Recently, I’ve seen a lot of people obsessing over the meaning of life. Let me tell you straight: don’t overthink it. The core is one word: making money.



This isn’t something I’m saying—this is reality talking. Hospitals don’t care whether you’re a good person or a bad person; they only care whether you have money. Your kindness, your network, your love—none of it even gets a place in the conversation. People who are short on money get to experience the ugliest side of human nature. Others will nitpick you, question you, mock your failures, as if your suffering is your own fault.

Now flip it around and look at people with money: wherever they go, they’re met with smiles; people listen when they speak; whatever they do goes smoothly. It’s not fair, but that’s reality. At its core, this world is a game of money—everyone is competing for resources, and everyone has survival problems to solve. If you don’t create value and don’t make money, then in society and even at home, you’ll automatically be labeled as “useless.”

The most painful part is this: if you don’t have the ability to earn independently, then you can only attach yourself to other people and read people’s faces everywhere you go. Once a person is poor, their ambition gets shorter; all day long they think about how to please the boss, how to make coworkers satisfied. Freedom and independence? For most people, that’s a luxury item.

> _What you need to do_:
1. In the passage on money, what is the one thing hospitals care about?
2. Update the passage on money between "Recently, I’ve seen" and "your own fault.", inclusive, putting "Banks" in place of "Hospitals".
The lines that follow have no connection to the passage on money.

> _Listed entries_:

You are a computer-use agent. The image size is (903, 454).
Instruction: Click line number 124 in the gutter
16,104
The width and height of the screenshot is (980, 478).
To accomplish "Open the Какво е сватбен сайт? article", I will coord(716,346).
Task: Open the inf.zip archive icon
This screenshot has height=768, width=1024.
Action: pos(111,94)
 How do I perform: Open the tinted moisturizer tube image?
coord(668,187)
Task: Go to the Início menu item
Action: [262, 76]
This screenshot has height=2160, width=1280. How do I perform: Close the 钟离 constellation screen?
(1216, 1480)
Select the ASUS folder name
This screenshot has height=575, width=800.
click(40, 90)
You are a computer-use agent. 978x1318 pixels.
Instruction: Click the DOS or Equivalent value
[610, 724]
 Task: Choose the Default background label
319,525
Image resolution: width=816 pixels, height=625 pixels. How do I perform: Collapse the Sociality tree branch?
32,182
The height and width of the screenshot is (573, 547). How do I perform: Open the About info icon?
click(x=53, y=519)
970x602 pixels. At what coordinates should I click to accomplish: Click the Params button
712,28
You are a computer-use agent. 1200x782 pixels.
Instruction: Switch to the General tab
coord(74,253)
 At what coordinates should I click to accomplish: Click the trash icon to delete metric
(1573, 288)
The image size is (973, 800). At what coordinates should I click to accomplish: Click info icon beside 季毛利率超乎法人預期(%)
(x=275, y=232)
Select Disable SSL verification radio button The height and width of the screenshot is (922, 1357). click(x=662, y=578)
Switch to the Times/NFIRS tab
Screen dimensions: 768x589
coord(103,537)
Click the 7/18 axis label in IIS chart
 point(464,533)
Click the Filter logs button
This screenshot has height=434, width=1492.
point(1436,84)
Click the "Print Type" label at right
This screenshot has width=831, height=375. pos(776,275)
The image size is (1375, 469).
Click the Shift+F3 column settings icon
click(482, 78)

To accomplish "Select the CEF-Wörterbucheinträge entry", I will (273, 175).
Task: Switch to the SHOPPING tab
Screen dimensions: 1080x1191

> _Exercise solutions_:
1. Whether you have money.

2.
Recently, I’ve seen a lot of people obsessing over the meaning of life. Let me tell you straight: don’t overthink it. The core is one word: making money.



This isn’t something I’m saying—this is reality talking. Banks don’t care whether you’re a good person or a bad person; they only care whether you have money. Your kindness, your network, your love—none of it even gets a place in the conversation. People who are short on money get to experience the ugliest side of human nature. Others will nitpick you, question you, mock your failures, as if your suffering is your own fault.